The US must take equity stakes in the companies it rescues
The writer is a law and finance professor at Cornell Law School
We are in crisis again — all of us, worldwide. But this time it’s not just financial or a demand shock, as in 2008. It is those things and more — a combined supply-side, demand-side, public health “perfect storm”.
Existing supplies of hospital beds, pulmonary ventilators, face masks and test kits were already too low. And now they will be lower — as will supplies of most other essentials — thanks to those social distancing measures we are all taking. Social distancing is necessary, but it is a necessary evil. It is antithetical to the production we now urgently need, because so much productive work is done together.
The fact that our challenge is partly a supply-side crisis means we have to rehabilitate production itself. We can start to do this by adapting some processes to off-site collaboration. But also by ramping up production of the material we need to speed our return to on-site collaboration.
One important way to do this, our history shows, is by having our public sectors partner with — and take stakes in — our private sector producers and distributors. Consider the American experience in the second world war.
After Pearl Harbor was bombed in late 1941, US president Franklin D Roosevelt summoned manufacturers to the White House and asked how to multiply the country’s capacity to produce and distribute steel, fuel, rubber, B-29s, tanks and — intriguingly for present purposes — gear for soldiers and civil defence. After those discussions, Roosevelt established a War Production Board to oversee the temporary repurposing of factories, the establishment of new distribution channels and other tasks needed for rapid productive mobilisation.
The WPB built on and worked with the which had helped finance the New Deal. Its remarkable array of tools included outright grants, inexpensive credit or loan guarantees, and — most critically — equity stakes in some companies.
At the beginning of the Depression, for example, the RFC purchased preferred shares in more than 4,000 private sector banks, recapitalising them while ensuring the public retained a voice in their internal decision-making. In the war years, the RFC wholly or partly owned such companies as the Defense Supplies Corporation, the Defense Plant Corporation, the Metals Reserve Company, the Rubber Development Corporation, and a host of other strategically sensitive companies.
The government’s equity stakes were crucial for two reasons.
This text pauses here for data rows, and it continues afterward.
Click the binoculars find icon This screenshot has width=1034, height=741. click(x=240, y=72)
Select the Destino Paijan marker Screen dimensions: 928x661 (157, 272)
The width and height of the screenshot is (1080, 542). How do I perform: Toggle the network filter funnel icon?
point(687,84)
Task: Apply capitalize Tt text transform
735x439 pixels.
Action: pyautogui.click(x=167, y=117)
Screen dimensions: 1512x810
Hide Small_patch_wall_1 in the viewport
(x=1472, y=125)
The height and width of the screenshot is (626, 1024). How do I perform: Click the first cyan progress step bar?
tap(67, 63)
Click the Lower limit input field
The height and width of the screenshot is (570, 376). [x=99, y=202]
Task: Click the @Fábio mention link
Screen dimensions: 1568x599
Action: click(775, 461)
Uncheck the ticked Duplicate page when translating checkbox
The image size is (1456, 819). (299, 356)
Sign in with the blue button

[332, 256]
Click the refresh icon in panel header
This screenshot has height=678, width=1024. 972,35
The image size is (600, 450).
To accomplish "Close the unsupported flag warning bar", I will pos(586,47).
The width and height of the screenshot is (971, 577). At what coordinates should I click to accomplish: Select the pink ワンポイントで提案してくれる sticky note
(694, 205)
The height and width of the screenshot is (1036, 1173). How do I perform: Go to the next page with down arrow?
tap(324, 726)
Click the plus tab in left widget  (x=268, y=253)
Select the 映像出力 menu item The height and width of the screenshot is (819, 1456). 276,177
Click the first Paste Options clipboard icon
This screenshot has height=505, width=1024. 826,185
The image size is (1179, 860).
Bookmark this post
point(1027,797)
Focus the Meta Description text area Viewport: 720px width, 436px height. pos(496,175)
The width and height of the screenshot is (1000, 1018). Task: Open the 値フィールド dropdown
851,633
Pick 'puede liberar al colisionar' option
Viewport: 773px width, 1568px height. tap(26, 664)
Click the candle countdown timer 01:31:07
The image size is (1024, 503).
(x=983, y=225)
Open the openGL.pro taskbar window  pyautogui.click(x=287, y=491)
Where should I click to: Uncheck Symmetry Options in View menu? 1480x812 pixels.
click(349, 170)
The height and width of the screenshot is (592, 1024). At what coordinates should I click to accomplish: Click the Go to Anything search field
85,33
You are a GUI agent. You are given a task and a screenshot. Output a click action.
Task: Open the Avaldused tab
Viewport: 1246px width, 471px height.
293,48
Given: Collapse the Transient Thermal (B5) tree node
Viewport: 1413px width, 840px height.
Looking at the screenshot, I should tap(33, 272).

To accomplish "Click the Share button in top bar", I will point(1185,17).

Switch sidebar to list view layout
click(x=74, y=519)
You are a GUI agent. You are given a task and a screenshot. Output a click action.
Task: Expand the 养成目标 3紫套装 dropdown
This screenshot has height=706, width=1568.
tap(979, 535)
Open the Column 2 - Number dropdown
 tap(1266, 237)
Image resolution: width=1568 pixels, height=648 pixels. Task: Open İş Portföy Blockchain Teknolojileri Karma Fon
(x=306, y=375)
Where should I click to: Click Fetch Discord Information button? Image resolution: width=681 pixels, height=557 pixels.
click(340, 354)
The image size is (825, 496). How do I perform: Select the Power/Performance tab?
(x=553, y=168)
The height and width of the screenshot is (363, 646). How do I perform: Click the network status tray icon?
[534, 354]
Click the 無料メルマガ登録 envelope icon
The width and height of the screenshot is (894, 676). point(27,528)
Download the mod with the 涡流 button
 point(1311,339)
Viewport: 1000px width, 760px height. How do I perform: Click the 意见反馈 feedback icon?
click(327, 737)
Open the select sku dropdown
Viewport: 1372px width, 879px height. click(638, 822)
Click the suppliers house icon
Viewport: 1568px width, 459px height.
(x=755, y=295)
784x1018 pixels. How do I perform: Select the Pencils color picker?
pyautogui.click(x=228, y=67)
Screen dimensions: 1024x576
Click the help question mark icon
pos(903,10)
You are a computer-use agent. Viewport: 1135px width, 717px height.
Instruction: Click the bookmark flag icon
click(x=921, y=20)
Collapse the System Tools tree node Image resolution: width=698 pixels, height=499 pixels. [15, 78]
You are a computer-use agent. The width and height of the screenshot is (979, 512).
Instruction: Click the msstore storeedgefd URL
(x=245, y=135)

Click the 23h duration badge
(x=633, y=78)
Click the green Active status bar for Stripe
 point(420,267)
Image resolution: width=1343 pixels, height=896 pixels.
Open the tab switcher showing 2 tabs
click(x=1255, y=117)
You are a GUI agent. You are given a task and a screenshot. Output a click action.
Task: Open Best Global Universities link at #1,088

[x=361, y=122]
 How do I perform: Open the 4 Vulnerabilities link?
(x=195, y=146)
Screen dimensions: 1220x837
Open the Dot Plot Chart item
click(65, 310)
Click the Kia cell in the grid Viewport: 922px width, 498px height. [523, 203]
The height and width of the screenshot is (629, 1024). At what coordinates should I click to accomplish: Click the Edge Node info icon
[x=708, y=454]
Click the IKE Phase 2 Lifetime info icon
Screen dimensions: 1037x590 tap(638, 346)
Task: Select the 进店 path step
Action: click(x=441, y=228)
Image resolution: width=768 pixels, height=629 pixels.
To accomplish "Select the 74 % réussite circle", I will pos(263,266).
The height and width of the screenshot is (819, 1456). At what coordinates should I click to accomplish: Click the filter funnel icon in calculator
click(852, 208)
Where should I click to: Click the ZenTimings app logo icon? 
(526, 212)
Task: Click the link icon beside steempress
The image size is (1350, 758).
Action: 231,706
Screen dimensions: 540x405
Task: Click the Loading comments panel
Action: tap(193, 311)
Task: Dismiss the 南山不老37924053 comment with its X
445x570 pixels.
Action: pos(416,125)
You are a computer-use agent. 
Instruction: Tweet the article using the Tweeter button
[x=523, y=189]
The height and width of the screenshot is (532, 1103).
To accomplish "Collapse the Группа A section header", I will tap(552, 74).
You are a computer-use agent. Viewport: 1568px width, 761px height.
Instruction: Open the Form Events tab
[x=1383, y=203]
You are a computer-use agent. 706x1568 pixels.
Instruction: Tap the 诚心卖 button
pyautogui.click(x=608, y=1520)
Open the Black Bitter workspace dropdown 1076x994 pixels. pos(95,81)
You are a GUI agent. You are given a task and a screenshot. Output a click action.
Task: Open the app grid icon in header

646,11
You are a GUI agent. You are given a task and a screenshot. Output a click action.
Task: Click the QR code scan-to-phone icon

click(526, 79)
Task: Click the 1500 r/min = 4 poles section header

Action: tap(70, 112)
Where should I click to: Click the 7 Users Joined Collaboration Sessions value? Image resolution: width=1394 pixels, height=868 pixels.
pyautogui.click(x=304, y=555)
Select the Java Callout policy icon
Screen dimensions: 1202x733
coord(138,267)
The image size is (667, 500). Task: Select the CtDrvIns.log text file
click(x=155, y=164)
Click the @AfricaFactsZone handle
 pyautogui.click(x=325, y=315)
First, many firms ravaged by the Depression were not well positioned to take on more debt — even cheap debt. And second, equity investment ensured that the public kept “a seat at the table” of each company that its money was rescuing. That allowed the public sector to provide internal guidance on every systemically important private production decision in a time of crisis.
Fast-forward to the present. President Donald Trump should take charge and form what I will call a National Pandemic Production and Financing Board, with distinct but co-ordinating production and financing units.
The production unit would determine where the national shortfalls are — hospital space, medical equipment, test kits, protective clothing and masks — and what production capacity is available. It would then decide which existing production facilities are best able to ramp-up and what else might be needed.
Meanwhile the financing unit takes care of the money. This isn’t a question of making funding available but rather of directing those massive financial taps the US rescue package will start to open. The unit would have to cut the cheques for every specific project decision the production unit makes.
To make this work, the financing unit would likely have to take equity stakes in some companies, as the RFC did before it. It would be “bailing out” some strategically sensitive firms and would want the internal governance rights that come with those equity injections to ensure good money is not thrown after bad. It will likewise be aiding companies in their production planning and ramp-ups, which makes that involvement in internal decision-making both necessary and fair.
Intriguingly, Mr Trump himself recently spoke of taking equity stakes in the firms the US will be aiding (although later he hedged). Meanwhile, nations across the Atlantic — Britain and France, for example — are contemplating doing the same thing for the same reasons. Similar measures were proposed or taken in 2008-09. The UK took stakes in Royal Bank of Scotland and Lloyds Banking Group and the US did the same for the auto industry. None of this, then, is exotic. It’s merely exigent.
Right now, the US needs a body to mobilise a coherent productive response to the Covid-19 crisis and work with counterpart agencies worldwide to save the day. Over the longer term, though, I believe we will also need something more permanent.
When the immediate crisis is past, the US should develop a freestanding national investment authority, operationally situated between Fed and Treasury, to develop and regularly update a coherent national development strategy, then assist with co-ordinating and financing its execution by public and private sector agents alike.
That will ensure that America is never caught on the back foot again.